確かに急激な円高は日本の輸出企業にとっては大きなダメージで、多くの悪影響があることには異論はありません。
しかし、悪影響があるからといって今の日本の政府や中央銀行がここから何らか大きな対策を取るべきかには疑問を感じています。


まず、日本の中央銀行たる日銀に今の円高に対応する策はあるのでしょうか?

金利引き下げ余地はほとんどありません。欧米各国のように危機前に数%もあれば金利を大きく引き下げられたでしょうが、元から0%台の日本では金利引き下げはほとんど使えません。
国債買い取りも毎月1兆8000億円=年20兆円強という規模で市場から買い取っています。2003-2004年の60兆円以上という保有残高には届いていませんが、2010年7月末の国債保有残高は約55兆円にまで増えています。
これらの政策を見ていくと、(2006、2007年あたりには多少の引き締め政策に傾倒しましたが)今までの日銀は世界的に見ても、すでに「低金利+量的緩和」政策を実施しています。
なお、国債買取に関してアメリカにふれておくと、2009年にFRBが実施した米国債買取が3000億ドル(現レートで26兆円程度)規模で、最近再開した国債買取でも市場の予想は年間で2000億〜3000億ドル規模とのことです。FRBの場合は事実上の政府保証といわれたMBSなどもあるので国債の金額だけで簡単には比較できませんが日銀に近い数字です。

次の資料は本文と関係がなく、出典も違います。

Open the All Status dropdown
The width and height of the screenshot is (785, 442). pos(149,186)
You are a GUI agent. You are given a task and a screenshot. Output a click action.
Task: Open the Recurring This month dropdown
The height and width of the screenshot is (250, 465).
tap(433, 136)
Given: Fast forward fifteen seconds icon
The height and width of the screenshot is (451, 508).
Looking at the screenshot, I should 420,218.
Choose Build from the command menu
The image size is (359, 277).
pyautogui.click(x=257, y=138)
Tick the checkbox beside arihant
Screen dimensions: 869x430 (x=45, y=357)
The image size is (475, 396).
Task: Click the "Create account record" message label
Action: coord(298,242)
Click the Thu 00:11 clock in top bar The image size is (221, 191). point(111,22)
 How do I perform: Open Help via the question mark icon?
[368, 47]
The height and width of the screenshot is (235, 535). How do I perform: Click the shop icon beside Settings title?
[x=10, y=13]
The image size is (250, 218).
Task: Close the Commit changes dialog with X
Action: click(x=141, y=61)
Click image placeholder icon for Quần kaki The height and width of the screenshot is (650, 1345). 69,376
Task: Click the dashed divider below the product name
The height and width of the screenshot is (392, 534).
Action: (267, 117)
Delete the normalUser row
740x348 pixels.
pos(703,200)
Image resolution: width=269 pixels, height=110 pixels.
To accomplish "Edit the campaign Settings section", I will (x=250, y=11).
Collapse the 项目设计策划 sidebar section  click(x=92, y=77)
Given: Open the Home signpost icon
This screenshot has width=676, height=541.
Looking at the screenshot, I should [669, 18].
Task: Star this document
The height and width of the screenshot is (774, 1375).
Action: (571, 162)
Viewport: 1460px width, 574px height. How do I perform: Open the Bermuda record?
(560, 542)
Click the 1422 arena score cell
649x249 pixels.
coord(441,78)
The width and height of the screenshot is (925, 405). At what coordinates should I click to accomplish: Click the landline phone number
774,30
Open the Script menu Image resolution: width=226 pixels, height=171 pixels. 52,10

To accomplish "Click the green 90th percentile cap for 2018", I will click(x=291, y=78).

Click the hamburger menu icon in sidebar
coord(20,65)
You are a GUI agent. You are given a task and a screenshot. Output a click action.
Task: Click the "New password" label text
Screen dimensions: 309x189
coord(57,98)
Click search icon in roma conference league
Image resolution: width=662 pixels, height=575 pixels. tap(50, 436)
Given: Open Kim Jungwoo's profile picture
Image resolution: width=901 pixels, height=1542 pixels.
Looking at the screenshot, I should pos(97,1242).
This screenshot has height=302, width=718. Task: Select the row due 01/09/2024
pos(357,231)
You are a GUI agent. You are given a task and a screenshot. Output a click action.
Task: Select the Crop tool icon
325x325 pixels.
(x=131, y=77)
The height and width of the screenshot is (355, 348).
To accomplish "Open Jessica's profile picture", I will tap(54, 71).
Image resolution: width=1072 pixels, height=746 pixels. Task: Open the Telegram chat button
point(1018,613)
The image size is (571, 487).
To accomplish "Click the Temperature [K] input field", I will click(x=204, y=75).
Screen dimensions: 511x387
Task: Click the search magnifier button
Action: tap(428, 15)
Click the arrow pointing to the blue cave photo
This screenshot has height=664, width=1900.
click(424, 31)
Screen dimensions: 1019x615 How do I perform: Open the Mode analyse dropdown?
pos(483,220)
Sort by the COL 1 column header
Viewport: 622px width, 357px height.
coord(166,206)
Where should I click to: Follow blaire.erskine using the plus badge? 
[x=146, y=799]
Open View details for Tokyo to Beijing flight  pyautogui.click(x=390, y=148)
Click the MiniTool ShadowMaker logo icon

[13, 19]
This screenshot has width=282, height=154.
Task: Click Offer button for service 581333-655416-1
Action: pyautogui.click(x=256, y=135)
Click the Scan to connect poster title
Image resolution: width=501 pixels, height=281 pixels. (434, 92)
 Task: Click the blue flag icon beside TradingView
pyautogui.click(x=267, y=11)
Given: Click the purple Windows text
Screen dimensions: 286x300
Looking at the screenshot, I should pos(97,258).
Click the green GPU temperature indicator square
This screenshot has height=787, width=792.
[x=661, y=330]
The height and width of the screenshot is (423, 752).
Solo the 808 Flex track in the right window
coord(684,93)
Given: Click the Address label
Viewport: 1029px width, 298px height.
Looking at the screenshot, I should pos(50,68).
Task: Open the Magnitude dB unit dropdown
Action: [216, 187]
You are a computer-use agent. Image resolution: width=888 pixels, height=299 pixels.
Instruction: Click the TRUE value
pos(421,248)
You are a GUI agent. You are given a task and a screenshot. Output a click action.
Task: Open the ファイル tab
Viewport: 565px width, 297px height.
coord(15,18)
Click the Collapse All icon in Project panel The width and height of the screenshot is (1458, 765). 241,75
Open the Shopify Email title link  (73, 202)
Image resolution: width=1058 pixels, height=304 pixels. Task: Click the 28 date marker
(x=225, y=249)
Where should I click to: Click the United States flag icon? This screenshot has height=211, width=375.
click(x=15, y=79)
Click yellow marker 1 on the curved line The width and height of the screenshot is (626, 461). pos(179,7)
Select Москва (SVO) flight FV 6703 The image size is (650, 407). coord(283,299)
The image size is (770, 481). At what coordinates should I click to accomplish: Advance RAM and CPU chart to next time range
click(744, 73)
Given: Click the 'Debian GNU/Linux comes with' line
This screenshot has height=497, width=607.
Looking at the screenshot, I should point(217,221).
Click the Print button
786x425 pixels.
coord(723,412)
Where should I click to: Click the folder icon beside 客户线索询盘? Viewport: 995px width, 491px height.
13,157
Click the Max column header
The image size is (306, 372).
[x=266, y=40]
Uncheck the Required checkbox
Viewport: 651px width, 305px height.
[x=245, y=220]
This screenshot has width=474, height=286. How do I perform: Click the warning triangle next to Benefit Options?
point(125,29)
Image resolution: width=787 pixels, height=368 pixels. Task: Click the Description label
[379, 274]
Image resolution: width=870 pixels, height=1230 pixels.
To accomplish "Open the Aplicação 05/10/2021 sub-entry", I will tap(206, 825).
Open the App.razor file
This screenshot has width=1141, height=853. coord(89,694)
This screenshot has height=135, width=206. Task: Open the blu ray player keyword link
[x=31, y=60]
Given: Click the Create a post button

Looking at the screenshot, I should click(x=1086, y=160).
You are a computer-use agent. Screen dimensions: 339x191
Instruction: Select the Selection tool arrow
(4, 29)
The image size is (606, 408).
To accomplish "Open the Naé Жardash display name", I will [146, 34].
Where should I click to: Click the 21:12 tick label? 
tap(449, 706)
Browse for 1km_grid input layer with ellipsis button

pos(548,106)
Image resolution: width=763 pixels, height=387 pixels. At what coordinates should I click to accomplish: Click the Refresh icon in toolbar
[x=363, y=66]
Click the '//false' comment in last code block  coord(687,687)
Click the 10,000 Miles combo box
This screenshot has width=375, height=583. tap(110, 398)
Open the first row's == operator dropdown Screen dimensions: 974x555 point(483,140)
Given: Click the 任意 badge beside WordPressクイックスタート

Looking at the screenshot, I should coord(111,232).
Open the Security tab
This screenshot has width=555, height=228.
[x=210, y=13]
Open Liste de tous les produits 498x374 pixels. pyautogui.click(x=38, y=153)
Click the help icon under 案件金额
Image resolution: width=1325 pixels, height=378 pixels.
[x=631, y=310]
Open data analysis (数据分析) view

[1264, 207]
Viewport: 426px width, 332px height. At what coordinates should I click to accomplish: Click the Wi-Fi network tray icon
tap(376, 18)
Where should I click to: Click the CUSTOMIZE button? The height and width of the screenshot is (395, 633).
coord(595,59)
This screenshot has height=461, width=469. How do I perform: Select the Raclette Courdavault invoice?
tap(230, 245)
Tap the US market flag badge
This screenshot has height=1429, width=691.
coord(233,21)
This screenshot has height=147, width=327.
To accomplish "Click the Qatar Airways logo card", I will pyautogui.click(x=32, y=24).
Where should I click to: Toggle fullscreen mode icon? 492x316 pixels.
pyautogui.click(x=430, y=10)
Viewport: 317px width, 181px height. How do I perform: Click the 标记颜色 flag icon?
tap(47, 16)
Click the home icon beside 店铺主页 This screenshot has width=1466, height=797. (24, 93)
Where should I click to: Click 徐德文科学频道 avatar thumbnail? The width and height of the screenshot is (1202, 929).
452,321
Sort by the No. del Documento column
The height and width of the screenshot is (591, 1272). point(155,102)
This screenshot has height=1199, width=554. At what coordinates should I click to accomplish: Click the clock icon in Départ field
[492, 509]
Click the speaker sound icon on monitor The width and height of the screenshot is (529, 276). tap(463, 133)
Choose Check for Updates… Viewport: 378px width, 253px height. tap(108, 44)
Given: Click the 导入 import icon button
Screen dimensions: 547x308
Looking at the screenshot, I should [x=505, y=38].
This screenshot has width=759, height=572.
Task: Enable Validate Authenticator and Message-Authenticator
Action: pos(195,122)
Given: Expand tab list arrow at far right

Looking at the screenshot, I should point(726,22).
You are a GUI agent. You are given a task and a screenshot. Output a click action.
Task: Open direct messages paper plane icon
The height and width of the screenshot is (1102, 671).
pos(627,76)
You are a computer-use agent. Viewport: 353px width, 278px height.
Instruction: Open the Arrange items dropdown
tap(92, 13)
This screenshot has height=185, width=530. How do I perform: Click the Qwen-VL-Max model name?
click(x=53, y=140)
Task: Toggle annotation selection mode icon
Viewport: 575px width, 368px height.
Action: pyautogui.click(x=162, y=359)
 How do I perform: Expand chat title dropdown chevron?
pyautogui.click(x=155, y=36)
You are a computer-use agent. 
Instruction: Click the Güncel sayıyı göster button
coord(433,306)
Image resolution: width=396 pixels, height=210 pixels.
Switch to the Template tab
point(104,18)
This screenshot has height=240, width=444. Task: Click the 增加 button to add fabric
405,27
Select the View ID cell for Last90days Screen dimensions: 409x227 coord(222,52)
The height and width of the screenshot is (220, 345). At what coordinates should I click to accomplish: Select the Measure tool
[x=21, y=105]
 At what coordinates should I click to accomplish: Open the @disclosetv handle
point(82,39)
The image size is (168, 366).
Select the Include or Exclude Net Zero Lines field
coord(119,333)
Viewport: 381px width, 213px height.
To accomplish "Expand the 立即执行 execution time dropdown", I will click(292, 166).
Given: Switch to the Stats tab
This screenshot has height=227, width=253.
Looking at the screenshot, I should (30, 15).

欧米のように通貨安政策を取れと言いながら、為替市場への直接介入を要求する意見は話になりません。欧米諸国は為替市場へ直接介入をしているのか?




金利は最低水準、量的緩和もしている。国債はFRBと同じ規模で買い取り。これ以上何ができるでしょうか。

国債買取額を更に増やすのでしょうか?もちろんやろうと思えばできるはずですが、それで本当にいいのでしょうか。
中央銀行が国債を買い取りさえすれば問題が解決して万事OKなら世界各国の中央銀行が際限なく国債を買い取っているはずです。しかし、FRBもバランスシートを意識して大胆な買取策は打ち出せません。ヘリコプター・ベンも学者時代と違ってFRB議長になったとたんに現実路線に変わっています。

短期的に目先の円安誘導だけを考えれば、国債買取残高を大幅に増やすとか、ヘリコプターから金をばらまくような手段があるでしょう。輪転機をフル回転させて今年中に発行紙幣残高を今の倍にしてその増えた分を国民に全部ばらまくような手を取ったら円安になるのではないでしょうか。しかしヘリコプター・ベンさえも、過激な政策の副作用を恐れているように、為替さえよければ他はどうなってもいいというものではありません。

そんなに簡単にうまく円安誘導する政策があるようには思えません。今の為替の状況は劇薬を投入すべきまで危機的な状況なのでしょうか??